- Exercise details
Go line by line through the records below. Copy whichever lines contain the string "radio".

━━━━━ Records shown ━━━━━

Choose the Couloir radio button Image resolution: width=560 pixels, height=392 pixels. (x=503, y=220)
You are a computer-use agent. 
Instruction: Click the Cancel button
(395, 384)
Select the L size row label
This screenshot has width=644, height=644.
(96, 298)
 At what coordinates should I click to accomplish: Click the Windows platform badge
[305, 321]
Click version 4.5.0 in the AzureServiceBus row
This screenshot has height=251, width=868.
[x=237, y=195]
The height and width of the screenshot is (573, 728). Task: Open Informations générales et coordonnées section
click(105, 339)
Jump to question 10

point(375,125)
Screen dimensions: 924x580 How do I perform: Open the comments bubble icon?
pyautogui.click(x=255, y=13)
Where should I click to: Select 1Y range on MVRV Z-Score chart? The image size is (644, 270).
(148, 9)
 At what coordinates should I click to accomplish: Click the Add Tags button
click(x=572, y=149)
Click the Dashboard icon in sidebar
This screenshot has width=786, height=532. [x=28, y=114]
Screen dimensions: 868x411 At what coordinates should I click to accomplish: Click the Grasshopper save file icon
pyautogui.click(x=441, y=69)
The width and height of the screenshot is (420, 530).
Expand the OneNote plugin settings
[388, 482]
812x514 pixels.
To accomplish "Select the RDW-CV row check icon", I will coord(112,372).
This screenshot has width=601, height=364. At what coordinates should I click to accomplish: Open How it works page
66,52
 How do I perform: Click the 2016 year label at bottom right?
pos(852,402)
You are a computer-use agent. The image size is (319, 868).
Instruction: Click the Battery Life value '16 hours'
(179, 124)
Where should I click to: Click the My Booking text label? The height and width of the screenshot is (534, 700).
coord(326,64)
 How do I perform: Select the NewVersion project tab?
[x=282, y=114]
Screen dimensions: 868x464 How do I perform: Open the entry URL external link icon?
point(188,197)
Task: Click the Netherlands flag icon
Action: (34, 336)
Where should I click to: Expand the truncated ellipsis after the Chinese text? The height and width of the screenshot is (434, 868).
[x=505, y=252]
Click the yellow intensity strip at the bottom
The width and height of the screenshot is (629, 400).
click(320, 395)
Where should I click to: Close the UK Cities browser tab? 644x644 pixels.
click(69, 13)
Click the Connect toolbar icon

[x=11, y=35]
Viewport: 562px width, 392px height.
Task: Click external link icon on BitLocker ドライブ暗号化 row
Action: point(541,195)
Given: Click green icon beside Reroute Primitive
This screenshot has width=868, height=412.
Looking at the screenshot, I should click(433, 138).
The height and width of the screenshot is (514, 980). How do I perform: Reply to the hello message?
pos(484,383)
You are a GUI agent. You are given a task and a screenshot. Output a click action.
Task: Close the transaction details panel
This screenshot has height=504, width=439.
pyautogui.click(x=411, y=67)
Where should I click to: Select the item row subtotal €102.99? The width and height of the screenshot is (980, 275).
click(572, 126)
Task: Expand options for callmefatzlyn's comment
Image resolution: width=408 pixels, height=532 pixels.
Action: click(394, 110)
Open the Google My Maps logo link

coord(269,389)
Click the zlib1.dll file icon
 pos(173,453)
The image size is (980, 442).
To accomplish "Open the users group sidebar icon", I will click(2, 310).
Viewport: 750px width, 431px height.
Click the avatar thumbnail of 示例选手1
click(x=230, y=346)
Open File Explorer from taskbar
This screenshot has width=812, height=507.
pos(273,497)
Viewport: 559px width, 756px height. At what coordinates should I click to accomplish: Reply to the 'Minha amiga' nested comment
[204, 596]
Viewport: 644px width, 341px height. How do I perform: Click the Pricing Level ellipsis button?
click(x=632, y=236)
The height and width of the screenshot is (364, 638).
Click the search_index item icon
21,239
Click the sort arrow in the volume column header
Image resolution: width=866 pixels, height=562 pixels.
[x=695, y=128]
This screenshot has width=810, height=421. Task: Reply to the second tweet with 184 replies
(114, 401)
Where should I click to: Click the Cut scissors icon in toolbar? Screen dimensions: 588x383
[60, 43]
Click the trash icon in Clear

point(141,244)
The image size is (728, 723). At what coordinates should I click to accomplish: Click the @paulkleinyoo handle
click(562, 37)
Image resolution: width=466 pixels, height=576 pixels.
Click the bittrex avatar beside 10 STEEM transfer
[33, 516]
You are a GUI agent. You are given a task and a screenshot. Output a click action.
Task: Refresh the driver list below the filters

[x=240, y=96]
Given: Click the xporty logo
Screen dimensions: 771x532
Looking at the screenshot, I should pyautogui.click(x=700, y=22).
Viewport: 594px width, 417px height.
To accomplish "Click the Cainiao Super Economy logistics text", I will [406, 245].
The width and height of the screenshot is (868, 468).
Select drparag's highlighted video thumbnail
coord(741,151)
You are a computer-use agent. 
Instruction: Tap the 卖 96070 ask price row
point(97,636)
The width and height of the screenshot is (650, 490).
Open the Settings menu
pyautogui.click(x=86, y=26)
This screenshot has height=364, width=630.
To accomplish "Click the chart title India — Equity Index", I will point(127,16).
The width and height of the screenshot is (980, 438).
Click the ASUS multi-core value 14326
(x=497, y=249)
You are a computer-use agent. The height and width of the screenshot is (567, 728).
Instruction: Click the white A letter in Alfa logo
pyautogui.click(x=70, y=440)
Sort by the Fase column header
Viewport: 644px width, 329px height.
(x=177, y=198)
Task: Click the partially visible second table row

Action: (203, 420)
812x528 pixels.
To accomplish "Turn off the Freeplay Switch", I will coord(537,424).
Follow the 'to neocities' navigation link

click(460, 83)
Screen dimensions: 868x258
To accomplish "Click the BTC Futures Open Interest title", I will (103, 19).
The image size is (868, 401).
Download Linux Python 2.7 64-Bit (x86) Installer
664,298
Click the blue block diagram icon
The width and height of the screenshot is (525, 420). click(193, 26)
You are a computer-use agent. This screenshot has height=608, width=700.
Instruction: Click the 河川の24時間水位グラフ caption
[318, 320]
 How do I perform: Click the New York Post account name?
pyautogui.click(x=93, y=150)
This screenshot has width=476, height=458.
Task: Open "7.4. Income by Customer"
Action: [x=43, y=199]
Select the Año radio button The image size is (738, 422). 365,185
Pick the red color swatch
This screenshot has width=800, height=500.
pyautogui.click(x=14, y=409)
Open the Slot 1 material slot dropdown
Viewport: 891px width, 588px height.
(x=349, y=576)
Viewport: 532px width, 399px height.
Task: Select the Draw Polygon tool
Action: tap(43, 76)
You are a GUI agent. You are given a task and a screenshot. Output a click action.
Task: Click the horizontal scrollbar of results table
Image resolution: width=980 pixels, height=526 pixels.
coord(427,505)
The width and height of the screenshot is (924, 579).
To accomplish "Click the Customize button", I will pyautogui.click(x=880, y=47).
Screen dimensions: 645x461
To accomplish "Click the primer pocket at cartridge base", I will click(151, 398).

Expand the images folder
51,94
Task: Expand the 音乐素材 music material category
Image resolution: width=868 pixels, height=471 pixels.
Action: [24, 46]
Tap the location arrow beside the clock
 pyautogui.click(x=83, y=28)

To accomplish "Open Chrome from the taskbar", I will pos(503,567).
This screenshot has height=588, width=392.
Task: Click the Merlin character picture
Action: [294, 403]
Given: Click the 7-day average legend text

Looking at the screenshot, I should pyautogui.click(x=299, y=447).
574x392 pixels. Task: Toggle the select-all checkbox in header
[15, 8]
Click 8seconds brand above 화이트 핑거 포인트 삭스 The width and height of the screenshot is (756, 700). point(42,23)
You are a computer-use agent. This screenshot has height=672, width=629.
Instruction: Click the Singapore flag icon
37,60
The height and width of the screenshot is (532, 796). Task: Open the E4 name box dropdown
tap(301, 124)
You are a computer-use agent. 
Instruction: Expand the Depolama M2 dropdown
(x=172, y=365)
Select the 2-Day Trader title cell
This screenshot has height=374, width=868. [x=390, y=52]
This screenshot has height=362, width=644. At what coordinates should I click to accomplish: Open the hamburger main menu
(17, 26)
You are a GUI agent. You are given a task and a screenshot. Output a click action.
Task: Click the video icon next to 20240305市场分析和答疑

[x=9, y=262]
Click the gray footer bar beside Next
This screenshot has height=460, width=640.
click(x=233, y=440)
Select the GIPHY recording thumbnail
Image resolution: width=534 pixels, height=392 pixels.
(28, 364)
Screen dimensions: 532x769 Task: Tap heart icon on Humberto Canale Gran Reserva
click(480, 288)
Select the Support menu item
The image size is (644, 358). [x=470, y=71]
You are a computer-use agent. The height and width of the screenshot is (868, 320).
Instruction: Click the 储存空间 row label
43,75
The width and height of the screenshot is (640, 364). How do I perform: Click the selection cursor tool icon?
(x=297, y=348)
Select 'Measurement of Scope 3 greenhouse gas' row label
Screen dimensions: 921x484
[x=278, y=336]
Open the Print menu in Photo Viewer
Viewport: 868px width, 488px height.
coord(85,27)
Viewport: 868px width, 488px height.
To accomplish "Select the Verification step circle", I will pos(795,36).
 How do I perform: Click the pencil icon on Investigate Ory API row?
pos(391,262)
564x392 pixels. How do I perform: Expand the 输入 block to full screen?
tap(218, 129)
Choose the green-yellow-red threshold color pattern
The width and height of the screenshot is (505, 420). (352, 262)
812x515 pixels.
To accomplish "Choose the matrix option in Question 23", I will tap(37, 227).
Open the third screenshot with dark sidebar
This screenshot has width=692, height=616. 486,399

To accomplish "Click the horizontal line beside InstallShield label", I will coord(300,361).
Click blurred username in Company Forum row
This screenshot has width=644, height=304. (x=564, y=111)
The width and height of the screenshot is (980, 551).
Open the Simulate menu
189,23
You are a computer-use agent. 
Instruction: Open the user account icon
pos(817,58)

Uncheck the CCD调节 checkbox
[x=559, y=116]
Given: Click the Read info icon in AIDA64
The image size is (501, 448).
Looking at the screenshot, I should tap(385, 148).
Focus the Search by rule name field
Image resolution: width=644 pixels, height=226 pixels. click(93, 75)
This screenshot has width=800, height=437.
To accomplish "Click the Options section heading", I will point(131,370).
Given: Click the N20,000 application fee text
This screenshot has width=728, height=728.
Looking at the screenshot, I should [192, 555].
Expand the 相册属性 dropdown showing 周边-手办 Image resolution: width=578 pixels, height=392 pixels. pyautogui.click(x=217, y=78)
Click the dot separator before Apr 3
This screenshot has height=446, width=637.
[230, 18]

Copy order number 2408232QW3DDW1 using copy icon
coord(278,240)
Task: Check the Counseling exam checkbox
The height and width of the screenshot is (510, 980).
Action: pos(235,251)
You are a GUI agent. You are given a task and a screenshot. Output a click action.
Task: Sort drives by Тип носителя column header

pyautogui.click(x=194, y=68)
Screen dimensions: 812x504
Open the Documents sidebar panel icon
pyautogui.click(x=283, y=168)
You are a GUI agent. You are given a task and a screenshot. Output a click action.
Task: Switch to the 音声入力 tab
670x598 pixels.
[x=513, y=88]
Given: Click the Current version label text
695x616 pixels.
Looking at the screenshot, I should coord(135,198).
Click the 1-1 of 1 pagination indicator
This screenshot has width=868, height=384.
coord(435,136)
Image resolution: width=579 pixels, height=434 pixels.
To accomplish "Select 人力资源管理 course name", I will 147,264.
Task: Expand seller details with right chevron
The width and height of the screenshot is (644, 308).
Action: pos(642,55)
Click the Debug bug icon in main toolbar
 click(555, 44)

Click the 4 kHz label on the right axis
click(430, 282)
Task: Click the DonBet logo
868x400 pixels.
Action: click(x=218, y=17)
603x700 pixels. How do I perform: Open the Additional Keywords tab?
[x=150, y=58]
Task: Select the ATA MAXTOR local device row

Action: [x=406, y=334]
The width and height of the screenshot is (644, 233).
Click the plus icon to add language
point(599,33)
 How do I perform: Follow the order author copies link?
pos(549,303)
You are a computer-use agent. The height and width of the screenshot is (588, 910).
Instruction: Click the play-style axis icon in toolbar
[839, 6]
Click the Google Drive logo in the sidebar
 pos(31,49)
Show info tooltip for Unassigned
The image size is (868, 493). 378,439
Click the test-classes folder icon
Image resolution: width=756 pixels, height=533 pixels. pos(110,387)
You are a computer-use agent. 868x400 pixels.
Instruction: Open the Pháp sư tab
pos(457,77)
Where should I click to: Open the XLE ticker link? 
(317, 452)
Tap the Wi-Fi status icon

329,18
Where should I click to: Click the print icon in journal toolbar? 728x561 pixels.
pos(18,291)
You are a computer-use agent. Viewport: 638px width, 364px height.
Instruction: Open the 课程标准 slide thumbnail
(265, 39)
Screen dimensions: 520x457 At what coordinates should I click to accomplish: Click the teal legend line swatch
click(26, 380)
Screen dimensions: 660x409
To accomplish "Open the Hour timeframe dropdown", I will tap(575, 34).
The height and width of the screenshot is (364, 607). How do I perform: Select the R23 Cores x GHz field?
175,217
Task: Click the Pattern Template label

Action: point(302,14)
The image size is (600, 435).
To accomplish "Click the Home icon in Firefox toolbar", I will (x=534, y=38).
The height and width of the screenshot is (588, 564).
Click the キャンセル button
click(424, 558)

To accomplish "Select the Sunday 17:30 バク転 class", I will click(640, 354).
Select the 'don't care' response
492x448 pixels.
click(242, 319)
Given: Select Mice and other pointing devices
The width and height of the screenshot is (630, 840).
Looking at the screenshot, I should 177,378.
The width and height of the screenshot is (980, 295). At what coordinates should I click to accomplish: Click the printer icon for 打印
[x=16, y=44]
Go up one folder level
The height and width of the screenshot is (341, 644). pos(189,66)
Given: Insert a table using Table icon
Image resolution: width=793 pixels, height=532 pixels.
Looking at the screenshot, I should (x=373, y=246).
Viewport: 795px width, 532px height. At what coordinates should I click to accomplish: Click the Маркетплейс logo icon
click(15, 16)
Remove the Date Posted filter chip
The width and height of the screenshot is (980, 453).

━━━━━

- Task solution
Choose the Couloir radio button Image resolution: width=560 pixels, height=392 pixels. (x=503, y=220)
Select the Año radio button The image size is (738, 422). 365,185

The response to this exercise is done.